Books

Decentralization and Popular Democracy: Governance from Below in Bolivia

Chapter 1 - The Bolivian Decentralization Reform

Prior to 1994 Bolivia was one of the most centralized states in Latin America, with few elected officials of any description at the subnational level, and chains of authority that stretched from the lowliest nurse or school teacher in a distant village directly up to the President and his ministers in the Palacio Quemado in La Paz. Decentralization changed this overnight. On July 1, 1994, responsibility for a suite of local public services was transferred, along with 20 percent of all national tax revenues, to 311 municipal governments newly created or expanded to comprise the entire national territory. A two-tiered system of local oversight and accountability was put into place, and Bolivia became decentralized.

The changes were immediate and dramatic. National public investment patterns shifted from economic production to human capital formation and primary social services. The spatial distribution of resources across Bolivia became far more equitable. And local governments proved far more responsive to objective indicators of local need than central government had been before in: education, agriculture, water and sanitation, health, urban development, and transport. These shifts were disproportionately driven by Bolivia’s smaller, poorer districts, which benefitted from a massive transfer of resources at the expense of the center and cities.

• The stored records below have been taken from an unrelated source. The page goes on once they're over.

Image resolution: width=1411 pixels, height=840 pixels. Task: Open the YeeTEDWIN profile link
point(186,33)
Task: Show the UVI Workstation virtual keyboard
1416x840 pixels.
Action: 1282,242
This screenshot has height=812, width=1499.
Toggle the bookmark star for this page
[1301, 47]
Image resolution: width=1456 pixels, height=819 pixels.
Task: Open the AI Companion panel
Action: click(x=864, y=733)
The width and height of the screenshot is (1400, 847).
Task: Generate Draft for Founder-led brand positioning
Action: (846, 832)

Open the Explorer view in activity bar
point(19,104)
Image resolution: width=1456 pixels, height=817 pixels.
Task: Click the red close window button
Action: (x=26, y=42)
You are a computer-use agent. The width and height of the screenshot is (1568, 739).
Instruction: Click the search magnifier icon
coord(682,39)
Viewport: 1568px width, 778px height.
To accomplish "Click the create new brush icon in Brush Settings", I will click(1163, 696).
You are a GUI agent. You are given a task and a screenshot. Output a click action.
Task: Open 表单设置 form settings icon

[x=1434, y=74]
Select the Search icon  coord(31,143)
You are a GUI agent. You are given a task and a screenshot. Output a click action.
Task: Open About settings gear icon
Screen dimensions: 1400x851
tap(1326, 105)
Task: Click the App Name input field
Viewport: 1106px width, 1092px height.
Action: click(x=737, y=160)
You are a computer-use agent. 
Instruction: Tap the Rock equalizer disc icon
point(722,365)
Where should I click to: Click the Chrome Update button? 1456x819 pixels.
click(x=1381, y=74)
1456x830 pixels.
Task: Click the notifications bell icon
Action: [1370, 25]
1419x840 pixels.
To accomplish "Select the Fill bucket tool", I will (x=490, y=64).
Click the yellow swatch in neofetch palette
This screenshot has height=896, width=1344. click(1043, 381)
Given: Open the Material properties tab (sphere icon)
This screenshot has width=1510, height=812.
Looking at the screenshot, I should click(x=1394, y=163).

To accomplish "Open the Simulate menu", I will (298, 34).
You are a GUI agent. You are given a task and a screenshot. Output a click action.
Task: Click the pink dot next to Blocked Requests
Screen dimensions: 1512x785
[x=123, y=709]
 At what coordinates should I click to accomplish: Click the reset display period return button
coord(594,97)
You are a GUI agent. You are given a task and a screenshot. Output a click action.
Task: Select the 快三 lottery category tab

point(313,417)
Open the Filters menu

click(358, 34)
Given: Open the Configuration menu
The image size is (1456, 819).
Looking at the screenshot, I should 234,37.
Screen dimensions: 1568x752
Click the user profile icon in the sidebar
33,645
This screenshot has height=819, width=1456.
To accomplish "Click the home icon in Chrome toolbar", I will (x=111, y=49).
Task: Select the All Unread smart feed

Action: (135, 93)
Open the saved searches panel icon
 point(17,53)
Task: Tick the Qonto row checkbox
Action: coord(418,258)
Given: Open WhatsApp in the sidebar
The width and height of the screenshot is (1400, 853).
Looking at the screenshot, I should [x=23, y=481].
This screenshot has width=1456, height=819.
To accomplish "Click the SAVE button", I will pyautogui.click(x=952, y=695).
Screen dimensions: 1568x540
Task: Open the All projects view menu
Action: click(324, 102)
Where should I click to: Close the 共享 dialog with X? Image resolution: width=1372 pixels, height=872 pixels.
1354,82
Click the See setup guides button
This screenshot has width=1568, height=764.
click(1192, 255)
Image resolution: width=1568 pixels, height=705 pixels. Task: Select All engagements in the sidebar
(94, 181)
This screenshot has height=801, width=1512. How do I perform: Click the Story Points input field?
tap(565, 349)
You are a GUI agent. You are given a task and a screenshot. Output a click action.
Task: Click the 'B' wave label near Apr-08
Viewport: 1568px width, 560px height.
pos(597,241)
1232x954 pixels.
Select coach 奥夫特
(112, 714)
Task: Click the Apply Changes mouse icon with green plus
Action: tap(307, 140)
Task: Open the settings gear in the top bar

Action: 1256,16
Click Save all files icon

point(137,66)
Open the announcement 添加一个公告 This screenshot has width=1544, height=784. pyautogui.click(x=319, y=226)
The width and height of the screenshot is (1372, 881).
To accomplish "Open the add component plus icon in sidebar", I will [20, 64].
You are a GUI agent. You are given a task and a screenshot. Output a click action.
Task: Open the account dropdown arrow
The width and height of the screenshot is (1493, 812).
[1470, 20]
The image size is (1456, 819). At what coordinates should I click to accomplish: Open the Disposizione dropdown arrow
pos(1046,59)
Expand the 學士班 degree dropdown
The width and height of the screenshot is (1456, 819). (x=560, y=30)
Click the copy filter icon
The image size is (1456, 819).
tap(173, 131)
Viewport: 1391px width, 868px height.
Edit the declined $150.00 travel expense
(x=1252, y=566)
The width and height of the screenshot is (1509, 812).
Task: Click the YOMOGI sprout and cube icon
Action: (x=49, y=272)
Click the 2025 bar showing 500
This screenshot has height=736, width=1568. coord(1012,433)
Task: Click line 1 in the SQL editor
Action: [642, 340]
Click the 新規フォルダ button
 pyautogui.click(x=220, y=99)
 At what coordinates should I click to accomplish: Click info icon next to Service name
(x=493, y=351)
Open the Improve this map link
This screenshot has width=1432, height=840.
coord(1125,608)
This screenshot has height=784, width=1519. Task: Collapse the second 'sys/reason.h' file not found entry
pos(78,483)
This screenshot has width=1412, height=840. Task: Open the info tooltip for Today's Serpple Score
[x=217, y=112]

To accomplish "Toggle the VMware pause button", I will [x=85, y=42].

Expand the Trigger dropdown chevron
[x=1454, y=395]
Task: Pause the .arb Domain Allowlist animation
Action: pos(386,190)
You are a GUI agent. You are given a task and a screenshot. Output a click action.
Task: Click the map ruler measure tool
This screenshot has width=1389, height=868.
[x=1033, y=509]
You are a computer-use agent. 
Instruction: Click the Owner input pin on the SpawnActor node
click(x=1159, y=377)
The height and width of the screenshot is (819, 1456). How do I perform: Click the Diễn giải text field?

The temporal pattern of investment – very heavy in certain sectors immediately following reform, with other sectors rising in prominence in later years – is highly suggestive. What it suggests is a process of organizational learning in which local governments cut their teeth on comparatively simple, highly visible projects that enjoy broad support such as building schools and town squares. In the process they built capacity in budgeting, bidding, technical oversight, and other skills important to public management. This allowed them to progress to projects that are more complicated, expensive, and intensive in capital and technical skills, such as roads, health clinics, water and sewerage systems, and improving agricultural productivity.